7. Limitations, Challenges, and Forward Directions

Several persistent limitations remain. Free-form financial reasoning, multi-step numerical QA, and relation extraction tasks expose residual performance gaps even in SOTA open FinLLMs, typically trailing closed models like GPT-4o by 10–20 F1 or EM points (Wu et al., 2024, Zhang et al., 4 Aug 2025). Integration of tabular, chart, and report data—while advanced in FinLLaVA/FinWorld—is not universally robust. Hallucination and factuality remain open research areas, particularly for regulatory and high-stakes applications. Computational cost, even with QLoRA, restricts ultra-low-latency or high-frequency applications for large models (Lee et al., 2024).

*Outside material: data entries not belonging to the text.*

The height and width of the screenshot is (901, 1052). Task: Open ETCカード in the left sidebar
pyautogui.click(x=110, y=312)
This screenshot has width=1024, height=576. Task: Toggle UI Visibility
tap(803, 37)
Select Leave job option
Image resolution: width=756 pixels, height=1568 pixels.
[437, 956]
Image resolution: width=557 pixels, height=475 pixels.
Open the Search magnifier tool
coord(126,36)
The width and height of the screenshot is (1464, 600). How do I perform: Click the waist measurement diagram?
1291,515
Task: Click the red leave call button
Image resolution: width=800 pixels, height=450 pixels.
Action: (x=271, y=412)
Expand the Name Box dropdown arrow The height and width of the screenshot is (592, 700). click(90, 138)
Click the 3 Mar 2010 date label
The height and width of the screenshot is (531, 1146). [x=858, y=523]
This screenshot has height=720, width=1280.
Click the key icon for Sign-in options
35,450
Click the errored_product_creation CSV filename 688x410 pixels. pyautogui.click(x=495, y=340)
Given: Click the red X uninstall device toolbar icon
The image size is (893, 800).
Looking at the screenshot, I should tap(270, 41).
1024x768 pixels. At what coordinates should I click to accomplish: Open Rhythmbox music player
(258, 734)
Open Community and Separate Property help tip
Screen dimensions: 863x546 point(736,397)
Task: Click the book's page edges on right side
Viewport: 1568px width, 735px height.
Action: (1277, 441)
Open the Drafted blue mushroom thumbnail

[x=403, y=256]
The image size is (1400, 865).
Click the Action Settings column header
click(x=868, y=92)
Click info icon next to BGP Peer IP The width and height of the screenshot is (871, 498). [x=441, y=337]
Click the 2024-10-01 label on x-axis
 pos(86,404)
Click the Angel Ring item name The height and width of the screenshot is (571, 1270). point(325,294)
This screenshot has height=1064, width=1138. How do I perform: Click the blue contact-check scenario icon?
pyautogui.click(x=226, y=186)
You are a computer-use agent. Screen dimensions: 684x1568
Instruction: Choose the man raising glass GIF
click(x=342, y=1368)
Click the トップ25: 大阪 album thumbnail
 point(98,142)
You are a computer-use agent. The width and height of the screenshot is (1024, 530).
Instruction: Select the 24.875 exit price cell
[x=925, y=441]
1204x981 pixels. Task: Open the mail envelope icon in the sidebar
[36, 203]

Future priorities include richer instruction collections (especially multilingual and multimodal), architecture innovations (Mixture-of-Experts for scale; numeric-aware tokenization), advanced RAG pipelines, agent-level real-time dashboarding, and systematic multimodal benchmarking (e.g., extension of Golden Touchstone tasks). Model operations (LLMOps), production monitoring, privacy-preserving data integration, and real-world evaluation (Sharpe, MDD, regulatory stress tests) are further identified as critical for widespread adoption.